(Data excerpts)
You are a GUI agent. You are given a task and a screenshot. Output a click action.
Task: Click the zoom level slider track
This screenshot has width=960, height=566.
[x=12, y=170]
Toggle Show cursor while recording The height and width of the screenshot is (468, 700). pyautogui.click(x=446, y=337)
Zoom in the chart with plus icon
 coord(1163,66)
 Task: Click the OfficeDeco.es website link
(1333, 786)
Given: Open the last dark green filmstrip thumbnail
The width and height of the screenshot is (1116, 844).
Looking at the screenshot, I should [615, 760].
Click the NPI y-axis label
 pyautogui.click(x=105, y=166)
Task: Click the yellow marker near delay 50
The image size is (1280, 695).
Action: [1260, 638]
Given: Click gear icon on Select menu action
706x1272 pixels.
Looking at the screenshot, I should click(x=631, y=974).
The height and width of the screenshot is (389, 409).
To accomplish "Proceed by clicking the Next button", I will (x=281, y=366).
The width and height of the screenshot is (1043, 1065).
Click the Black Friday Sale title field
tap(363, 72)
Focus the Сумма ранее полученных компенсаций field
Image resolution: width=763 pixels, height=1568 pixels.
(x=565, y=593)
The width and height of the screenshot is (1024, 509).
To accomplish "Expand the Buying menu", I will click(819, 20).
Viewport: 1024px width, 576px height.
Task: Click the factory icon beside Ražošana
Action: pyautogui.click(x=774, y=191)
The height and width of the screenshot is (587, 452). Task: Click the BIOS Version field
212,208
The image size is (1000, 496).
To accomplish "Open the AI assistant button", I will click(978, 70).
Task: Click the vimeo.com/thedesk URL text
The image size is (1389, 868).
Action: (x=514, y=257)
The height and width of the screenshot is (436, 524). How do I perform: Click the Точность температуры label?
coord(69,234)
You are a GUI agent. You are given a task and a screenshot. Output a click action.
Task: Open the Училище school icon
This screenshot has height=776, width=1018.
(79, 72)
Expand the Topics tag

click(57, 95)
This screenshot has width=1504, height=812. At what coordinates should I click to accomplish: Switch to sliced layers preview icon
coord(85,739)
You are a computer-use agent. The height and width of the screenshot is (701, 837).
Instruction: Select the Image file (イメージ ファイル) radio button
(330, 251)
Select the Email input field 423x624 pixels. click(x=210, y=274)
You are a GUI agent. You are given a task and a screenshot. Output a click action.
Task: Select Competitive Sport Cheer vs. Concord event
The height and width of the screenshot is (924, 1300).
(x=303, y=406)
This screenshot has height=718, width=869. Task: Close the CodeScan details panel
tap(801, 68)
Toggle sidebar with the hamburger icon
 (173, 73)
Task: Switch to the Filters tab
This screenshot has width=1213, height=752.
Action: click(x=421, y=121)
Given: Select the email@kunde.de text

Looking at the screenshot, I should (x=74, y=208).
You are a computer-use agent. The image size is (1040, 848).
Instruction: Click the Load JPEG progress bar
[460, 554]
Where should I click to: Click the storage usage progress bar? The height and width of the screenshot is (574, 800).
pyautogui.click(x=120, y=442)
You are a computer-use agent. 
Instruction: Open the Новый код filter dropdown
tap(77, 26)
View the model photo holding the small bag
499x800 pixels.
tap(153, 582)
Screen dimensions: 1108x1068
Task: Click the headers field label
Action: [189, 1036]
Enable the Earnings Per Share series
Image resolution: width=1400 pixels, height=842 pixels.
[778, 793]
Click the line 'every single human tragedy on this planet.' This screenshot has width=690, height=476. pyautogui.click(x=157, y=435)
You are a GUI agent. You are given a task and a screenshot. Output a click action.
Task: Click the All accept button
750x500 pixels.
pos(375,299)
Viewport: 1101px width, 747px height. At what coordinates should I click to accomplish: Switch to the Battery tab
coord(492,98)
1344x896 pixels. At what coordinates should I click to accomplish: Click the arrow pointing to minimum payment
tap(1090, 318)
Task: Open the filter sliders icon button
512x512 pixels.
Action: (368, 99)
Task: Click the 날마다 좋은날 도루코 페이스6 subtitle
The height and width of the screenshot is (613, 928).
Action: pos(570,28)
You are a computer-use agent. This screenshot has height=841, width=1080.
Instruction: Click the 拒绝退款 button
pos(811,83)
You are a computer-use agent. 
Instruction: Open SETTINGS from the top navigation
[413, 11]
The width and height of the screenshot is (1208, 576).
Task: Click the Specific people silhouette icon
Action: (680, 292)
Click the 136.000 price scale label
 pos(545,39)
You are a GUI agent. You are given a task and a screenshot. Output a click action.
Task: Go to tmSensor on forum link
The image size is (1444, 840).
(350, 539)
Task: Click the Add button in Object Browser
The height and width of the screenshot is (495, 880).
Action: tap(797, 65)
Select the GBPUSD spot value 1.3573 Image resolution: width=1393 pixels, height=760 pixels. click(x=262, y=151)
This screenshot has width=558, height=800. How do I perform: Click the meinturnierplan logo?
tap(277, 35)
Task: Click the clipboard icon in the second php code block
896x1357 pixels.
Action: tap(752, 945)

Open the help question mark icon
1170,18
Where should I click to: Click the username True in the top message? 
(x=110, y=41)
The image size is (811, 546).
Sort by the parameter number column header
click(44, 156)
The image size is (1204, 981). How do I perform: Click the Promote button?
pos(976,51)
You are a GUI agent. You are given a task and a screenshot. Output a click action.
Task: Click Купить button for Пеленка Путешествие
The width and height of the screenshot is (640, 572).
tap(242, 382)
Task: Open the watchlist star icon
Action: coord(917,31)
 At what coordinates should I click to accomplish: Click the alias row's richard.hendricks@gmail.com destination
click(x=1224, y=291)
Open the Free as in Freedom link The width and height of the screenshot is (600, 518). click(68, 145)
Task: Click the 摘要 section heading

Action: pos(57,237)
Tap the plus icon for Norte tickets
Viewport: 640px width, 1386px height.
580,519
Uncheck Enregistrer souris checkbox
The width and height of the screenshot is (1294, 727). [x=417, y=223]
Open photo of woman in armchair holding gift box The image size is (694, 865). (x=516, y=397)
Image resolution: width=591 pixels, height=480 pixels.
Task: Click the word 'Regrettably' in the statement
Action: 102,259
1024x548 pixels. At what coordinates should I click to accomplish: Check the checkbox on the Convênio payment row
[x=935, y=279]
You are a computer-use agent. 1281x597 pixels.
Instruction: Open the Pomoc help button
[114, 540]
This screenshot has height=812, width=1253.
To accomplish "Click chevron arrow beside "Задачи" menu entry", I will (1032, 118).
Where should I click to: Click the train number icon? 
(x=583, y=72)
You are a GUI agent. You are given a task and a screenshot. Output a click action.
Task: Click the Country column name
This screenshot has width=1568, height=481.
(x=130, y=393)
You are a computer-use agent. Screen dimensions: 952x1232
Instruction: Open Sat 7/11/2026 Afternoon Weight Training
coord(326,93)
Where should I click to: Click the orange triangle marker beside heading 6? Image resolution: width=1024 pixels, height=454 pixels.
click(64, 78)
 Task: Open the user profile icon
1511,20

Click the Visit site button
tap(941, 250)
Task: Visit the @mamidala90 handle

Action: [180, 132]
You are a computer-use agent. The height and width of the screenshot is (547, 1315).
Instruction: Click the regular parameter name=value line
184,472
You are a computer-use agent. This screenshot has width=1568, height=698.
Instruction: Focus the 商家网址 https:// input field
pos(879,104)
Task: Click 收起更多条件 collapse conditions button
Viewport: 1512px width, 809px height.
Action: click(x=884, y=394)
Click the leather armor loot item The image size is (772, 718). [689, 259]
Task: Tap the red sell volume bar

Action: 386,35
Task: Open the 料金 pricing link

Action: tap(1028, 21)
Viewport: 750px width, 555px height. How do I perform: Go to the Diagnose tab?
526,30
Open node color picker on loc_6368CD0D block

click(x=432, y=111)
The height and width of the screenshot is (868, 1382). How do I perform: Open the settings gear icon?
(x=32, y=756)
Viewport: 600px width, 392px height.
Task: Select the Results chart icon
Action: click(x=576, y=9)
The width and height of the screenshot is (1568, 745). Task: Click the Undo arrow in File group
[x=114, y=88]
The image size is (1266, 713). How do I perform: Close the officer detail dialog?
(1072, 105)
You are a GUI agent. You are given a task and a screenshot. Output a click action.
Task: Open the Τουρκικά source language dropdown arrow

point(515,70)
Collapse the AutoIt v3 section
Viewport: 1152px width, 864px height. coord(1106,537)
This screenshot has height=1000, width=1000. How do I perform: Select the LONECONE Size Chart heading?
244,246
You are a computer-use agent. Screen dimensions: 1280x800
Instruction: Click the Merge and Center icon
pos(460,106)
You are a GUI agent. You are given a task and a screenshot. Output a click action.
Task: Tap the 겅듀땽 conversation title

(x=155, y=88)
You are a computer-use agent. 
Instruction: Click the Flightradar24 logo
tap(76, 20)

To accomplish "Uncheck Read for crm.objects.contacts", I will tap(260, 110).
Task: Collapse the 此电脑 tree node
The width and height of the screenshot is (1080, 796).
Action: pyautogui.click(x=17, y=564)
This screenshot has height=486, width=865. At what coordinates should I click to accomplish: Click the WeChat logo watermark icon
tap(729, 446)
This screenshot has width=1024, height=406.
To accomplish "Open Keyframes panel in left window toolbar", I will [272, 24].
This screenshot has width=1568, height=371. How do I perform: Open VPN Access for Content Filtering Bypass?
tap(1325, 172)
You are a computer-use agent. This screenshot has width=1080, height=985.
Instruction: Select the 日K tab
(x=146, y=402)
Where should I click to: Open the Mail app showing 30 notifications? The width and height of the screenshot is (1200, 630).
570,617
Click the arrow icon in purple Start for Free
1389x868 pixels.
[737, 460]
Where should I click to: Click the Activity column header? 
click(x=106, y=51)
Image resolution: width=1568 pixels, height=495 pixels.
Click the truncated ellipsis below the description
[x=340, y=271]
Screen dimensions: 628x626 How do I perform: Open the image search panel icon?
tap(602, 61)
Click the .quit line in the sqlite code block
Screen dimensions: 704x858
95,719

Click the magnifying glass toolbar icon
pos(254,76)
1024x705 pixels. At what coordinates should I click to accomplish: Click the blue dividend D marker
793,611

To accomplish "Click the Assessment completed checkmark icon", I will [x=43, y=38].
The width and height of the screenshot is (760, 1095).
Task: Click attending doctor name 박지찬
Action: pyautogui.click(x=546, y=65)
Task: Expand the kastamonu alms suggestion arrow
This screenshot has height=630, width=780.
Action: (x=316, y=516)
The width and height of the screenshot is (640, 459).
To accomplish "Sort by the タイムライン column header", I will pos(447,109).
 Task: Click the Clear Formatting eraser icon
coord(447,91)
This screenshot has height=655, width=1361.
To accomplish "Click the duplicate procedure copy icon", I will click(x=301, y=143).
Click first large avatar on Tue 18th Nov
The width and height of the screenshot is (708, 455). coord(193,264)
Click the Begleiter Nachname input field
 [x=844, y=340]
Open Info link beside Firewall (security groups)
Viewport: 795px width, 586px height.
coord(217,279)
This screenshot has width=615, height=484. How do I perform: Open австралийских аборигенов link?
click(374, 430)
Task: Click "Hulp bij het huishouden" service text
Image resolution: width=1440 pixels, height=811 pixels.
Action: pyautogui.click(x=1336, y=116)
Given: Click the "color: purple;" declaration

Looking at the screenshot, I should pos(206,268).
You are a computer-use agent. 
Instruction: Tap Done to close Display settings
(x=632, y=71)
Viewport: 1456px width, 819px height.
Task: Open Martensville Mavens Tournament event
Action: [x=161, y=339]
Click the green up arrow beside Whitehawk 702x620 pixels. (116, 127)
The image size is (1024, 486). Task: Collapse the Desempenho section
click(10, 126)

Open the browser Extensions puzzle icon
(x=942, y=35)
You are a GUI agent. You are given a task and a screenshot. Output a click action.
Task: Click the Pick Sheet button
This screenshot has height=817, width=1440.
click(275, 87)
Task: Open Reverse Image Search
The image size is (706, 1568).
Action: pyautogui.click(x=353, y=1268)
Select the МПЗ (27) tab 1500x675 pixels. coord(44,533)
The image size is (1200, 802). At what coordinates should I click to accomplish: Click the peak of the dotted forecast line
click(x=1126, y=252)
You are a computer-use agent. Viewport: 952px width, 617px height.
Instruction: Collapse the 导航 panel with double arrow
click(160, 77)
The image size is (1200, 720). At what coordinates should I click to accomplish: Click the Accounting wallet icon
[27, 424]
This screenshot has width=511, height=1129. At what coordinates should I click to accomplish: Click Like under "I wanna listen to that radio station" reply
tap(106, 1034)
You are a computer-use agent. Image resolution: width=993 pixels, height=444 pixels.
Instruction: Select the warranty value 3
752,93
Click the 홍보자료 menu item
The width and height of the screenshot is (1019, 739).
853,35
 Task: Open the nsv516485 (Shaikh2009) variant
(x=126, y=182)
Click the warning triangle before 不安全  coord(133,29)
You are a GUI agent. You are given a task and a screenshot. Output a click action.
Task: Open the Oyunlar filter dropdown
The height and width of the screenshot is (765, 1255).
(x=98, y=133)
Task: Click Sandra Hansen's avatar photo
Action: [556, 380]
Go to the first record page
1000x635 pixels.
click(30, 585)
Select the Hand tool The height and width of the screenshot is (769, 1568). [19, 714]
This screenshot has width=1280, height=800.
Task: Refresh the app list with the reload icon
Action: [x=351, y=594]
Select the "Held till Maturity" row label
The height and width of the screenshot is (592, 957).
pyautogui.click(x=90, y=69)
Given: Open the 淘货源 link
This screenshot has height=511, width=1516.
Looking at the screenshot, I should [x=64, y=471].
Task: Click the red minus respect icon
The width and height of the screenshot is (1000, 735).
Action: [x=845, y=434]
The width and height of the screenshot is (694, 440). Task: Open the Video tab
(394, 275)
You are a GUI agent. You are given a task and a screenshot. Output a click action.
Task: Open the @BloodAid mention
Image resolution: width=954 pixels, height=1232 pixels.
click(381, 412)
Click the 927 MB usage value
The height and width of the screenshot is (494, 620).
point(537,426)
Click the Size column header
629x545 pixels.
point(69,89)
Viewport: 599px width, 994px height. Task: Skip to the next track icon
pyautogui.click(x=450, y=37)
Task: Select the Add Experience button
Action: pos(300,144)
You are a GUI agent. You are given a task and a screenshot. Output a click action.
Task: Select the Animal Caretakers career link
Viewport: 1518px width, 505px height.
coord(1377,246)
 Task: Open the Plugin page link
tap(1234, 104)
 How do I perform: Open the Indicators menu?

Exercise brief >>
Which lines above contain the word "item"? List them.

Answer >>
Click the leather armor loot item The image size is (772, 718). [689, 259]
Click the 홍보자료 menu item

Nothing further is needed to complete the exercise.